▶ [EXERCISE DESCRIPTION]: Retype the rows that begin with the line containing "Image resolution: width=600" and end with the line containing "This screenshot has width=1200, height=600.", keeping both of those lines and changing nothing.

** Opening DATASET RECORDS block **

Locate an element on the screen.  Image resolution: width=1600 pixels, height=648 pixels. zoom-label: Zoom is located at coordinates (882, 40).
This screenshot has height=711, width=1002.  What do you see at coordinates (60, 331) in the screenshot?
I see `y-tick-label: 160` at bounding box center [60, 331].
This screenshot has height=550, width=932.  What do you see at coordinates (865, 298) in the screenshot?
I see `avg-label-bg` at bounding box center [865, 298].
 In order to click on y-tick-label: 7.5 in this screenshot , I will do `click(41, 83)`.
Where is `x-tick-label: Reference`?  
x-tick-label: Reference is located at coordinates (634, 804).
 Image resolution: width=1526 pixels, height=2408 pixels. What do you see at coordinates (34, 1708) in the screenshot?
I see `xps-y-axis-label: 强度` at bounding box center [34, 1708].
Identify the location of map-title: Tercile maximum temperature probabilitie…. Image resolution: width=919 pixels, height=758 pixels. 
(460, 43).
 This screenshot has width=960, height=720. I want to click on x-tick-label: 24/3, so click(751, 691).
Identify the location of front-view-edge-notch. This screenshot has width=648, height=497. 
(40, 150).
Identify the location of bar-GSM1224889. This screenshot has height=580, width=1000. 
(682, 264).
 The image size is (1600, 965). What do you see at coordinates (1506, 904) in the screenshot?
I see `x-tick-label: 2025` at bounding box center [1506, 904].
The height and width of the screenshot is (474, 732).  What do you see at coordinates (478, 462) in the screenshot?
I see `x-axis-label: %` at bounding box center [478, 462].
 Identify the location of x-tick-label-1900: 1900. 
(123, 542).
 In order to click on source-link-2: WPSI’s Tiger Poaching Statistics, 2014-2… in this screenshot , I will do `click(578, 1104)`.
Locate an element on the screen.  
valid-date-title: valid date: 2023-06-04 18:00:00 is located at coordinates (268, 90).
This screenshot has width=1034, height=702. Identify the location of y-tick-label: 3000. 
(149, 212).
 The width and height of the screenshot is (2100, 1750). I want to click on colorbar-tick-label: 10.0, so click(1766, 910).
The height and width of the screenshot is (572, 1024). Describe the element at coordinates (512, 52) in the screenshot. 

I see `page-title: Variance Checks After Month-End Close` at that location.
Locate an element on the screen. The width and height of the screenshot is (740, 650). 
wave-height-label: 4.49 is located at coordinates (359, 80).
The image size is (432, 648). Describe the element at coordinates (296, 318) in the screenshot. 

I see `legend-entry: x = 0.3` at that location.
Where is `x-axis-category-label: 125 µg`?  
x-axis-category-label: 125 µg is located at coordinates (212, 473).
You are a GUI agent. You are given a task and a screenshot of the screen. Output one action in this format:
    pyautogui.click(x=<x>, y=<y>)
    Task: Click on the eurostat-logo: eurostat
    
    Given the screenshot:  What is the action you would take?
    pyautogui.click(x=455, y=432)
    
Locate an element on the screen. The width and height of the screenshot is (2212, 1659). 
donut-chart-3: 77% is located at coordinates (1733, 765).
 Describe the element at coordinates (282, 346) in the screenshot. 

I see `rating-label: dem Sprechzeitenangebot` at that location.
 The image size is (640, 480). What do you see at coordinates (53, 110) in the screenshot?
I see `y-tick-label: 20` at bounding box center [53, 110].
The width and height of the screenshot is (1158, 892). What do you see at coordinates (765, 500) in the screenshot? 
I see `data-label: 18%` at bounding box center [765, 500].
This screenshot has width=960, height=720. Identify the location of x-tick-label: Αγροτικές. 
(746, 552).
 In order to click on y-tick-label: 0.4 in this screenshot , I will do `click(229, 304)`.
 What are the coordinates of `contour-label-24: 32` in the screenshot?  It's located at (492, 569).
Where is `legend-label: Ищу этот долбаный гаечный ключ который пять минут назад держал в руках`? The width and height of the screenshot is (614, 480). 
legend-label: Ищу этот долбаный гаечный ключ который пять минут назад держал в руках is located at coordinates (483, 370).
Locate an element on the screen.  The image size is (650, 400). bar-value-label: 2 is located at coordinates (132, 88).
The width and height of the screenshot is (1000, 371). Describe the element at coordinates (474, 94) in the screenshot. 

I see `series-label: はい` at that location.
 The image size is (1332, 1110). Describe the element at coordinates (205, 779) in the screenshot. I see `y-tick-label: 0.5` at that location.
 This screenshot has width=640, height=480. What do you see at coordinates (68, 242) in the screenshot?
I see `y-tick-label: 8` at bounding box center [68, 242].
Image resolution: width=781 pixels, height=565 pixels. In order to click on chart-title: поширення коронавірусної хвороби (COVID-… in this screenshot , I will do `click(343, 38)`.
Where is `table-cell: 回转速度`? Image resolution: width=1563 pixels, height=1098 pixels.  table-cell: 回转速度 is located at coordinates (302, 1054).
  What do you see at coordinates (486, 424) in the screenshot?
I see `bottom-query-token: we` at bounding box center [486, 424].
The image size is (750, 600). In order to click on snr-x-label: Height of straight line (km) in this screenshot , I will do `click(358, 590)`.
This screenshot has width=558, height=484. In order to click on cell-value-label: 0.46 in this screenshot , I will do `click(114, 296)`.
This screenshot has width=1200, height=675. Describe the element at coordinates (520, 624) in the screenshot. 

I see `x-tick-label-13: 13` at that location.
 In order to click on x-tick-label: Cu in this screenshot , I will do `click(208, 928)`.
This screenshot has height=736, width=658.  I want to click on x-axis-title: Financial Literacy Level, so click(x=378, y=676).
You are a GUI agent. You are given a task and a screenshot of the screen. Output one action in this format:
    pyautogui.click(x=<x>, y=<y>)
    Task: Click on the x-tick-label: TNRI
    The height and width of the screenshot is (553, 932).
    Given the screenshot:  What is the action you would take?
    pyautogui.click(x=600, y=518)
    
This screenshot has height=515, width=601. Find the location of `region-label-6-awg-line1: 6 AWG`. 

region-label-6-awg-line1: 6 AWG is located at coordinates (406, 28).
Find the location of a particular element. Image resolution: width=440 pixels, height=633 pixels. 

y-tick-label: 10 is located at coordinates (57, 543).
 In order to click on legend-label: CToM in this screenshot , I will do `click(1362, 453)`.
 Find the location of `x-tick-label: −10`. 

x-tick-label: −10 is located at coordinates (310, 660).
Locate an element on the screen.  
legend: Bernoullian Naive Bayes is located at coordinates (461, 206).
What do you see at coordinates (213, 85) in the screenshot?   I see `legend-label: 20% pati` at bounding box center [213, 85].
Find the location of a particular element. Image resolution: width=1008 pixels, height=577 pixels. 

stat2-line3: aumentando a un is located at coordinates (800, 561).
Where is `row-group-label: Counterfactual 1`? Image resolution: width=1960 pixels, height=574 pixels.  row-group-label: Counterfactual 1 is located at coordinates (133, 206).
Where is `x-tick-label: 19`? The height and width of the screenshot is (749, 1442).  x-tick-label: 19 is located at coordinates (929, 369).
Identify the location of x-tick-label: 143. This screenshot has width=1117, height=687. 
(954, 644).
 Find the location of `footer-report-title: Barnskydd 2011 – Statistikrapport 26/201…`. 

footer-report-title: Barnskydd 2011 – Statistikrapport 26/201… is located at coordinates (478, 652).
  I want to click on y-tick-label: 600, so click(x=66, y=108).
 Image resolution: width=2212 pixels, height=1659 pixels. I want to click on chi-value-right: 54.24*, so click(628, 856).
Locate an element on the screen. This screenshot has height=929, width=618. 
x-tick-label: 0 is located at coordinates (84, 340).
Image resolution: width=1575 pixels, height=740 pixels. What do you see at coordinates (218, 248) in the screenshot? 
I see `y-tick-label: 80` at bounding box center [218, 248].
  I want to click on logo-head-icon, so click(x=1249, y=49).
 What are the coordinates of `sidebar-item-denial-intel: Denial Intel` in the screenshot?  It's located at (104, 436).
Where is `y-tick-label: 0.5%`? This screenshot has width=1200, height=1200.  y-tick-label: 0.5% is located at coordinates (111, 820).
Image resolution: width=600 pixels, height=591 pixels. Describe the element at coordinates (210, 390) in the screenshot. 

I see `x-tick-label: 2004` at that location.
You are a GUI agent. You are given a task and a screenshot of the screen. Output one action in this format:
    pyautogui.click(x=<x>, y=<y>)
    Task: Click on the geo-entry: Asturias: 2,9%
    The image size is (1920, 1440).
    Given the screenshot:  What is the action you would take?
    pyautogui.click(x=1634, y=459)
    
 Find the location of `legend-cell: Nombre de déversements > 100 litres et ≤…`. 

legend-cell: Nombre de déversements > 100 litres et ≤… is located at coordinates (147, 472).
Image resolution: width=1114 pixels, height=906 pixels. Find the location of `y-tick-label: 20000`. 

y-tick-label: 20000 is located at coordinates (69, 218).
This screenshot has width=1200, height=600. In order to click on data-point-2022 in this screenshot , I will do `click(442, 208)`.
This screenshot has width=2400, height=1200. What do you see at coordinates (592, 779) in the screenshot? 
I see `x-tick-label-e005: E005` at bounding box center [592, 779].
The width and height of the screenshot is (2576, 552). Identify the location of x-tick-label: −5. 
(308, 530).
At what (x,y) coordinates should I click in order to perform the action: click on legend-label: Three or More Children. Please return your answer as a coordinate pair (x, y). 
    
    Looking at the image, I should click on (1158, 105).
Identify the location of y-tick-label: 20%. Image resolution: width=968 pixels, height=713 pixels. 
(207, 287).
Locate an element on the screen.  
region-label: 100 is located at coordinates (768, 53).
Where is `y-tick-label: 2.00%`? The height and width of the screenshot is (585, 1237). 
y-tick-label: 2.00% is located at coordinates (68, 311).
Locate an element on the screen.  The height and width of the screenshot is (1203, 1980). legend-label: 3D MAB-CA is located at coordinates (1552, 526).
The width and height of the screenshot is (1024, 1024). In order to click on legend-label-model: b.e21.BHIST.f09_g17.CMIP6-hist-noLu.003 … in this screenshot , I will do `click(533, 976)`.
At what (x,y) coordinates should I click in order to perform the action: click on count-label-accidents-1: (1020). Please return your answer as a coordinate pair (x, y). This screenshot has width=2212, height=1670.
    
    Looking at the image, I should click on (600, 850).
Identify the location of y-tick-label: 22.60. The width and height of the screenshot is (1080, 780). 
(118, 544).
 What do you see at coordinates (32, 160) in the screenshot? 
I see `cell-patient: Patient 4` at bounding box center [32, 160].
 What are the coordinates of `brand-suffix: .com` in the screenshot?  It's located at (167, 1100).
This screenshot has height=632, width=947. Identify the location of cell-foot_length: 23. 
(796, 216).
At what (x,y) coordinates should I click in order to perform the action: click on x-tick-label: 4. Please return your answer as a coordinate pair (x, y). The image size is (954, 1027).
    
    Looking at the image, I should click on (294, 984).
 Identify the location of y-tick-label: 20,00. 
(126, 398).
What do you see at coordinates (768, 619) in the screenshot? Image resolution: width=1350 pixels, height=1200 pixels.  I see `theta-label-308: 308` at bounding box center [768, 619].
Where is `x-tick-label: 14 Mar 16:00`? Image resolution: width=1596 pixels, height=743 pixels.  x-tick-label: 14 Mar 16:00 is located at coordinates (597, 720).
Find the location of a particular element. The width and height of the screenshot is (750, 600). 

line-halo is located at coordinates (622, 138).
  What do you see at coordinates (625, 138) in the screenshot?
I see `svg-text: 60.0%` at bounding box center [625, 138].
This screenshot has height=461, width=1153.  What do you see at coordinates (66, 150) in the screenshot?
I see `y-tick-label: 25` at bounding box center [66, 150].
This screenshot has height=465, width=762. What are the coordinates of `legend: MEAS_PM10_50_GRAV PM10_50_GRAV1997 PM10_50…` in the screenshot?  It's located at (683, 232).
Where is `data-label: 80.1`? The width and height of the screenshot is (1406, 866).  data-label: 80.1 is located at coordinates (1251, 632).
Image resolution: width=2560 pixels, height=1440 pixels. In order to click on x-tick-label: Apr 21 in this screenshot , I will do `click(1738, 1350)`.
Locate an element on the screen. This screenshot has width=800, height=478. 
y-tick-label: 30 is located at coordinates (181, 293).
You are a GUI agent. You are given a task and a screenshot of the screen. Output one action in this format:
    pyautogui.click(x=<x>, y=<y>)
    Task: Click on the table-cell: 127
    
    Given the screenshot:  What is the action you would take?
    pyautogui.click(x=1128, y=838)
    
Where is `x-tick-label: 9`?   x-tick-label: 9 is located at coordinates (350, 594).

** Closing DATASET RECORDS block **

▶ [ANSWER TO THE EXERCISE]:
Image resolution: width=600 pixels, height=591 pixels. Describe the element at coordinates (210, 390) in the screenshot. 

I see `x-tick-label: 2004` at that location.
You are a GUI agent. You are given a task and a screenshot of the screen. Output one action in this format:
    pyautogui.click(x=<x>, y=<y>)
    Task: Click on the geo-entry: Asturias: 2,9%
    The image size is (1920, 1440).
    Given the screenshot:  What is the action you would take?
    pyautogui.click(x=1634, y=459)
    
 Find the location of `legend-cell: Nombre de déversements > 100 litres et ≤…`. 

legend-cell: Nombre de déversements > 100 litres et ≤… is located at coordinates (147, 472).
Image resolution: width=1114 pixels, height=906 pixels. Find the location of `y-tick-label: 20000`. 

y-tick-label: 20000 is located at coordinates (69, 218).
This screenshot has width=1200, height=600. In order to click on data-point-2022 in this screenshot , I will do `click(442, 208)`.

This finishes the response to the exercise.